Question

The cost of a bus trip was $$\$180$$. The people who signed up for the trip agreed to split the cost equally. However, six people did not show up, so that those who did go each had to pay $$\$1.50$$ more. How many people actually went on the trip? ___

Answer

**step1** Understanding the problem

The problem tells us the total cost of a bus trip was $180. We also know that a group of people initially agreed to share this cost equally. However, 6 people from this group did not show up. As a result, the people who did go on the trip each had to pay $1.50 more than their original share. Our goal is to find out how many people actually went on the trip.

**step2** Identifying the key relationships

Let's consider two scenarios:
1. The initial plan: A certain number of people (let's call them 'Initial People') would divide the $180 equally.
2. The actual event: Fewer people (specifically, 'Initial People' minus 6, let's call them 'Actual People') divided the $180.
The important piece of information is that each of the 'Actual People' paid $1.50 more than they would have paid under the initial plan. This means the 'Cost per person (Actual)' is equal to the 'Cost per person (Initial)' plus $1.50.

**step3** Formulating the problem for trial and improvement

We know the total cost ($180) and the difference in cost per person ($1.50). We need to find the number of 'Actual People' and 'Initial People' such that:
1. 'Initial People' - 'Actual People' = 6
2. ($180 ÷ 'Actual People') - ($180 ÷ 'Initial People') = $1.50
Since the number of people must be a whole number, we can use a systematic approach of trying different whole numbers for 'Initial People' (which must be greater than 6) and 'Actual People', and checking if they satisfy the conditions.

**step4** Trial and improvement: First attempt

Let's start by guessing a number for 'Initial People' that is a factor of $180, as this would result in an easy calculation for the 'Original Cost'.
Suppose 'Initial People' was 18.
If 'Initial People' = 18, then 'Actual People' = 18 - 6 = 12.
Now, let's calculate the cost per person for each scenario:
- Original Cost (if 18 people went) = $180 ÷ 18 = $10.00
- New Cost (if 12 people went) = $180 ÷ 12 = $15.00
Let's check the difference in cost per person:
$15.00 - $10.00 = $5.00.
This is not $1.50. Since $5.00 is much higher than $1.50, it means that our initial guess for 'Initial People' was too small. A larger number of people would result in a lower cost per person, and therefore a smaller difference between the 'New Cost' and 'Original Cost'.
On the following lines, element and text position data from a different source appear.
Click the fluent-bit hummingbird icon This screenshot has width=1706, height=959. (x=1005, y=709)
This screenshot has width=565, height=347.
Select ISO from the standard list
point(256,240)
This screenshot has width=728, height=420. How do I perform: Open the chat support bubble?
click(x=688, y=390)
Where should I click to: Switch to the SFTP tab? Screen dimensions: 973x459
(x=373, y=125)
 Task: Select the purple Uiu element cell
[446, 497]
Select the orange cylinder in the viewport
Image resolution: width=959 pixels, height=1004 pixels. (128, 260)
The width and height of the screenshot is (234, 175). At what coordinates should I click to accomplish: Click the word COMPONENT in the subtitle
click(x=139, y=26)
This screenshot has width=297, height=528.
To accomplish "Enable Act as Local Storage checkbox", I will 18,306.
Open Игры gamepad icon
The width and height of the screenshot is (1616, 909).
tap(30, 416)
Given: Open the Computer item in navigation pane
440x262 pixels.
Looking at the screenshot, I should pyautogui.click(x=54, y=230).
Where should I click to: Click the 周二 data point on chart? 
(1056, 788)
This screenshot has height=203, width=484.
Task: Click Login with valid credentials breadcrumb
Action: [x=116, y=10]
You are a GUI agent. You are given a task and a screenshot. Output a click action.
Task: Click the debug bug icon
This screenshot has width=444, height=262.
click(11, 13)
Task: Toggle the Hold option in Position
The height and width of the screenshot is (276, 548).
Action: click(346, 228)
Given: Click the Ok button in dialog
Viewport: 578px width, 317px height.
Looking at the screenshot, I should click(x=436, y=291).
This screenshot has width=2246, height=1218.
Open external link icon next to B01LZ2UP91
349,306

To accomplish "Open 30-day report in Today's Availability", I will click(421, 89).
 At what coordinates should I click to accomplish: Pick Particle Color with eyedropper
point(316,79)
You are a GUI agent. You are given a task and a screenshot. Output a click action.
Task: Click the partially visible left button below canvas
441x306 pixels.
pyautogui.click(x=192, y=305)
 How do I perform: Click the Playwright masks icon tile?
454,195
**step5** Trial and improvement: Second attempt

Let's try a larger number for 'Initial People' that is also a factor of $180. Let's try 30.
Suppose 'Initial People' = 30.
Then 'Actual People' = 30 - 6 = 24.
Now, let's calculate the cost per person for these numbers:
- Original Cost (if 30 people went) = $180 ÷ 30 = $6.00
- New Cost (if 24 people went) = $180 ÷ 24 = $7.50
Let's check the difference in cost per person:
$7.50 - $6.00 = $1.50.
This matches the information given in the problem exactly!

**step6** Concluding the answer

Our trial with 'Initial People' = 30 and 'Actual People' = 24 perfectly satisfies all the conditions of the problem.
Therefore, the number of people who actually went on the trip was 24.